What the exercise asks :: Search the entries for the word "agent". Copy every line where it turns up.

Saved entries
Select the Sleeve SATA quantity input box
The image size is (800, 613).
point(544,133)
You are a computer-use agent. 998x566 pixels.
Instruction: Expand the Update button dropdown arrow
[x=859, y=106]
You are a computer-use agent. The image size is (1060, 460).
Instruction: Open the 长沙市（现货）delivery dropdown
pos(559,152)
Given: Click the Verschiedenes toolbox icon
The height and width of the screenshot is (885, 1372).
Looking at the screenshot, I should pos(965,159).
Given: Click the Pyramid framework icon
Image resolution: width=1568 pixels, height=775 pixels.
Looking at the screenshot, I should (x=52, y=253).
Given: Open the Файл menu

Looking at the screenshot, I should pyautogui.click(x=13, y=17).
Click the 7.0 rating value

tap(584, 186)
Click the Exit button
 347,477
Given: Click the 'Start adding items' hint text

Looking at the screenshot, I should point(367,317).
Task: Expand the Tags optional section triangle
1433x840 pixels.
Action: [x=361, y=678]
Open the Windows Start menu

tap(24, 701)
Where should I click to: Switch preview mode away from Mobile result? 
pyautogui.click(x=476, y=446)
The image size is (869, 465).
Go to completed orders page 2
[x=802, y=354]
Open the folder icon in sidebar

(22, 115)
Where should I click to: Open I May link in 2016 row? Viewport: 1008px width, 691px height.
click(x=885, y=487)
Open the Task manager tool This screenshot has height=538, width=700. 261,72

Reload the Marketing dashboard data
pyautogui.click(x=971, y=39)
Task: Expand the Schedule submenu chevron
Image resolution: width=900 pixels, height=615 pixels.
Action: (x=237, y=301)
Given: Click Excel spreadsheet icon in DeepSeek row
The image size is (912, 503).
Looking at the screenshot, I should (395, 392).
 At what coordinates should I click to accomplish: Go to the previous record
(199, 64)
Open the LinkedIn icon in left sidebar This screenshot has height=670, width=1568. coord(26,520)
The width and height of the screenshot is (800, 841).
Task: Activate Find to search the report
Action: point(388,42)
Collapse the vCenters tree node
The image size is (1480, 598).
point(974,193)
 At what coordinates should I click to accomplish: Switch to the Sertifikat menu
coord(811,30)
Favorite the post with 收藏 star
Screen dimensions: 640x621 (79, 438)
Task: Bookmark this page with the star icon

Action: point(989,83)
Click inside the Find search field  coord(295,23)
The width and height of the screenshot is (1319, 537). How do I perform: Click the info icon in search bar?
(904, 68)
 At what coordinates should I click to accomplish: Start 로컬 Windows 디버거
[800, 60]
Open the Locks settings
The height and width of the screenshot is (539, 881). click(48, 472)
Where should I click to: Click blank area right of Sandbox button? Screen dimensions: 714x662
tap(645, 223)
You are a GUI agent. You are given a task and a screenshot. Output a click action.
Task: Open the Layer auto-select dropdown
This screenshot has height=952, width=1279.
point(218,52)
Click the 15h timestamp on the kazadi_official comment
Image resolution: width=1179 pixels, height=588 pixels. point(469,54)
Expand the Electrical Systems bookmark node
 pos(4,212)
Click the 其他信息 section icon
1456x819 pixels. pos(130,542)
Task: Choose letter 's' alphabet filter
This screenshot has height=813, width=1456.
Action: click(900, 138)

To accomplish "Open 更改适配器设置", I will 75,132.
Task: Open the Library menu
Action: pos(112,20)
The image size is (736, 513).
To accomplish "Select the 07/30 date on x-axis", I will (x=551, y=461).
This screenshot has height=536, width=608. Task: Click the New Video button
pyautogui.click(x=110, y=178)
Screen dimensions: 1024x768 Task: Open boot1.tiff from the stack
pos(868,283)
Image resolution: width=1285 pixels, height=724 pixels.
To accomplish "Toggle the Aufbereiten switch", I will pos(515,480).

Response for this exercise ::
You are a computer-use agent. 998x566 pixels.
You are a computer-use agent. The image size is (1060, 460).
You are a GUI agent. You are given a task and a screenshot. Output a click action.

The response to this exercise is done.